Additional Problem (To Be Discussed if Time Permits)

  1. Here is another way to modify Quicksort so that it works well on inputs with multiple copies of the same element. Unfortunately the version presented here does not sort in place, so that it requires additional storage.

    This version of the algorithm will not modify its input. It will access and modify a second array L, where it is initially the case that L[i] = i for each integer i such that 0 ≤ i < A.length.

    The entries of A are not changed in any way as this version of the algorithms is used — the entries of L are instead, so that, at each point during the computation,

    A[L[0]], A[L[1]], A[L[2]], …, A[L[A.length−1]]

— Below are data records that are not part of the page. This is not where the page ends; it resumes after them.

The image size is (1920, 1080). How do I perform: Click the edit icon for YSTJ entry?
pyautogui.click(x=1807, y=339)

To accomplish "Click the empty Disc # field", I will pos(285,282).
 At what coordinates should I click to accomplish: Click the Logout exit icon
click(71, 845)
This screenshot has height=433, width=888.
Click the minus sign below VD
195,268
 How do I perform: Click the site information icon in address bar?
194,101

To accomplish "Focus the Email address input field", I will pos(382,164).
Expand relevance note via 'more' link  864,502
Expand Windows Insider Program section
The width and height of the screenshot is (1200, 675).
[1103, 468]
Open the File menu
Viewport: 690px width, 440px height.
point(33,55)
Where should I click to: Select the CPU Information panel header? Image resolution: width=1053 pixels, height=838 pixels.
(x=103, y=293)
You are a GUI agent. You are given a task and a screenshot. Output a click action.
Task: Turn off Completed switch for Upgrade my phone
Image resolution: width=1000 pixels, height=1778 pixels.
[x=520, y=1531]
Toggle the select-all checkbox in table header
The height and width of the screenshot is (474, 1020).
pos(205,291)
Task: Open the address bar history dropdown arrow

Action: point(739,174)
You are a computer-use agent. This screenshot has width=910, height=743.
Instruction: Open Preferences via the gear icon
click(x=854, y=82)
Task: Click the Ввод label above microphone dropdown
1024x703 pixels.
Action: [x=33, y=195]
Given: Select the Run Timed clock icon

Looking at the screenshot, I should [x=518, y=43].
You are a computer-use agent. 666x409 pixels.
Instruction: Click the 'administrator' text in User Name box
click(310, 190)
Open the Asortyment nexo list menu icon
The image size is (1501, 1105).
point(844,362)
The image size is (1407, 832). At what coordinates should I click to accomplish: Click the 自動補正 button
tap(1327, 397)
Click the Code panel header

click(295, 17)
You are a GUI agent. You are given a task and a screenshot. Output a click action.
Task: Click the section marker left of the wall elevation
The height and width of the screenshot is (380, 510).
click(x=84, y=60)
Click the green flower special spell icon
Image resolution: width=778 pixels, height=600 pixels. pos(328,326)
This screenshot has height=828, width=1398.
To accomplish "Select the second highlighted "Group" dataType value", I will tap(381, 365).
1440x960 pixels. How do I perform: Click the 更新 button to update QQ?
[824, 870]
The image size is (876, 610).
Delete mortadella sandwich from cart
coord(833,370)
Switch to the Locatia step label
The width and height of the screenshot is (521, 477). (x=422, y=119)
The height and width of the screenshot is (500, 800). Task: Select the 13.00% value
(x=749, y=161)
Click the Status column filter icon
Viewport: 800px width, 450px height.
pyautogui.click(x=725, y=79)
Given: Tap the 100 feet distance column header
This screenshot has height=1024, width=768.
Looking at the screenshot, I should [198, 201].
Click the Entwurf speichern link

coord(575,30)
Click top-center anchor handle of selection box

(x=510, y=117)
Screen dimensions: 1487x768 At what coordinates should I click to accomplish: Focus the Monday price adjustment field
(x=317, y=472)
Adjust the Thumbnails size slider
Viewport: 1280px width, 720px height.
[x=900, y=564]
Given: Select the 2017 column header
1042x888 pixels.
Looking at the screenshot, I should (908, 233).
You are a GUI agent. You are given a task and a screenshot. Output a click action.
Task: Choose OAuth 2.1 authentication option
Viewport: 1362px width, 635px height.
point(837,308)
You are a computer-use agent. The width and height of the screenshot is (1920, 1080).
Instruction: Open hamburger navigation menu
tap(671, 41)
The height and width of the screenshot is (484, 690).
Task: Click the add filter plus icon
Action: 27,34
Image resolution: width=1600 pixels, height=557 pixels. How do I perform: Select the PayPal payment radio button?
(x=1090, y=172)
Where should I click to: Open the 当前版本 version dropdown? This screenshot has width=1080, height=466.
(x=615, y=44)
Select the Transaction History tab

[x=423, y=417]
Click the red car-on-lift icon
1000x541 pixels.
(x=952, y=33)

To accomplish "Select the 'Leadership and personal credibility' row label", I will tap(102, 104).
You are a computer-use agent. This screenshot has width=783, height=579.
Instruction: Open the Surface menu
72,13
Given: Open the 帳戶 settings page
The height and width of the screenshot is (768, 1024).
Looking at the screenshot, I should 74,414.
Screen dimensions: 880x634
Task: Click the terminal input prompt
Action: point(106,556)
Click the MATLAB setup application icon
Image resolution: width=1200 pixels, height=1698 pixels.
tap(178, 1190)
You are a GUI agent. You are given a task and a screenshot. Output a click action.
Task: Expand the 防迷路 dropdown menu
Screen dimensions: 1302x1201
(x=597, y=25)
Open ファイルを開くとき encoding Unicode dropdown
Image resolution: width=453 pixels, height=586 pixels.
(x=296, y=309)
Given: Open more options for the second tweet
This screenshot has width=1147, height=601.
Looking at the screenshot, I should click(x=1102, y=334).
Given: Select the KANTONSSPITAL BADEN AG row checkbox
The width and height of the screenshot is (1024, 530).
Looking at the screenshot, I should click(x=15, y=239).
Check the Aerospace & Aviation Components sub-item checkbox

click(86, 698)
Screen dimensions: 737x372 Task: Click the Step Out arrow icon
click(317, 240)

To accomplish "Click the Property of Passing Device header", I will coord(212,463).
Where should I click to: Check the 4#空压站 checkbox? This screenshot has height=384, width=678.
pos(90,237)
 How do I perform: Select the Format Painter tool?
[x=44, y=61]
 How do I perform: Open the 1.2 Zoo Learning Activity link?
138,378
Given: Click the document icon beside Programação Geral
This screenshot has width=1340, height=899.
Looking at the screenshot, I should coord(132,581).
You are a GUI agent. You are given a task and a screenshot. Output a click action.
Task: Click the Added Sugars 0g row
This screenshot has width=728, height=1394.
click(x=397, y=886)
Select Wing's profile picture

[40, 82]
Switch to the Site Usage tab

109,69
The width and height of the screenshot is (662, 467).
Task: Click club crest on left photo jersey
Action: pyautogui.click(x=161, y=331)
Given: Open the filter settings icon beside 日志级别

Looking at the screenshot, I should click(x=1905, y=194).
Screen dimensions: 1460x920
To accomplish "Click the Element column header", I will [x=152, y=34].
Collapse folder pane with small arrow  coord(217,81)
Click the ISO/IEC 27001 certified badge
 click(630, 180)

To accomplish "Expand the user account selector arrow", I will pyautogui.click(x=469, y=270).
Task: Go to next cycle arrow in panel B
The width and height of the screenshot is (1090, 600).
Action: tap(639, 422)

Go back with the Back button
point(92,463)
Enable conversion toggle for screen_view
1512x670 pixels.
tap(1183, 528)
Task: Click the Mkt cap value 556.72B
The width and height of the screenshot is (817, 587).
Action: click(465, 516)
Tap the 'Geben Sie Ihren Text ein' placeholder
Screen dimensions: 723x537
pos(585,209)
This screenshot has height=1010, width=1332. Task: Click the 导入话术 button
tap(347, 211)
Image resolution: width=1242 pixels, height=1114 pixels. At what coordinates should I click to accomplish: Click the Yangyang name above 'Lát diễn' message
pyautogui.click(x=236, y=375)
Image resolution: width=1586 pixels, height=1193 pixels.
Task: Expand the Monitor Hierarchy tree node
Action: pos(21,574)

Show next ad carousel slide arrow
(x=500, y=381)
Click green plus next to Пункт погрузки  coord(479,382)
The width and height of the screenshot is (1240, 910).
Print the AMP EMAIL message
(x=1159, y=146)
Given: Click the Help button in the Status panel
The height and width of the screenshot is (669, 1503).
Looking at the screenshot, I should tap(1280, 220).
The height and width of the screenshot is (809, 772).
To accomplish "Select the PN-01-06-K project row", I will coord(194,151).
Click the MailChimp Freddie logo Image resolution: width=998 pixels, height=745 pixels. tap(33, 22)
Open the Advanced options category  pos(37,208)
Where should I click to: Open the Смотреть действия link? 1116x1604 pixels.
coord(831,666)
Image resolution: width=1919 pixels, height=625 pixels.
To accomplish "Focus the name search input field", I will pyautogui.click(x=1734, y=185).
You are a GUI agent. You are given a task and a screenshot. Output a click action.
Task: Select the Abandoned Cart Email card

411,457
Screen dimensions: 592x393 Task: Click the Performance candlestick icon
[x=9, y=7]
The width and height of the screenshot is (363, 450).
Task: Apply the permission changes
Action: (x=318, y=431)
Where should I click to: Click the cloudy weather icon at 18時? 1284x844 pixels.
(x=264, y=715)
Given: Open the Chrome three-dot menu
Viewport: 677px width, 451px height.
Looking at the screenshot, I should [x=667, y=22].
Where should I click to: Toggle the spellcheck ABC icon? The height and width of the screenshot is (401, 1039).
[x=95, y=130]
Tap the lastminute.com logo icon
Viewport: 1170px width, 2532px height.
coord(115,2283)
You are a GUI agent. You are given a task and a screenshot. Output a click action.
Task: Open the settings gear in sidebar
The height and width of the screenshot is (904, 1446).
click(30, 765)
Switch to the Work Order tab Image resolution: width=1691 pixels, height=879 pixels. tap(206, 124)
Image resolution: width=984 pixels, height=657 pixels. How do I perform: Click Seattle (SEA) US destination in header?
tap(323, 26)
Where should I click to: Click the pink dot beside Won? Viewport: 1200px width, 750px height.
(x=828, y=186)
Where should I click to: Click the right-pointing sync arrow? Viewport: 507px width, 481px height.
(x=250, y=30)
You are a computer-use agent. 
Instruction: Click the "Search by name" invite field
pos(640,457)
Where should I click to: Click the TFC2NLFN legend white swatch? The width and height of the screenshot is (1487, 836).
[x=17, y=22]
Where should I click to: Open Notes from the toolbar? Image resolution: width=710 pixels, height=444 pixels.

    is the sequence of values (in order) that would be found in A using the original version of the algorithm.

    Of course the array L will generally not be sorted — but it can be used to produced the array that would be obtained by sorting A when the algorithm terminates.

    1. Trace the execution of the modified algorithm on the array shown in Question #2, above.

    2. Now consider using the extra information that is now available to redefine the ordering that is being use in order to break ties: In particular, if we comparing values A[L[i]] and A[L[j]], where i is not equal to j, then

      • if A[L[i]] < A[L[j]] according to the ordering that we have been using so far, then A[L[i]] < A[L[j]] using the new ordering as well.
      • if A[L[i]] > A[L[j]] according to the ordering that we have been using so far, then A[L[i]] > A[L[j]] using the new ordering as well.
      • finally, if A[L[i]] = A[L[j]] according to the ordering that we have been using so far, then A[L[i]] < A[L[j]] using the new ordering if i < j (using the usual ordering of integers) and A[L[i]] > A[L[j]] if i > j.

      Confirm that if Quicksort is applied using the “new” ordering, then this can be used (quite quickly) to produce the array that would be obtained from A by sorting it using the “old” ordering.

    3. Use the above to describe a version of randomized Quicksort whose expected cost to sort any array of length n is in O(n log n).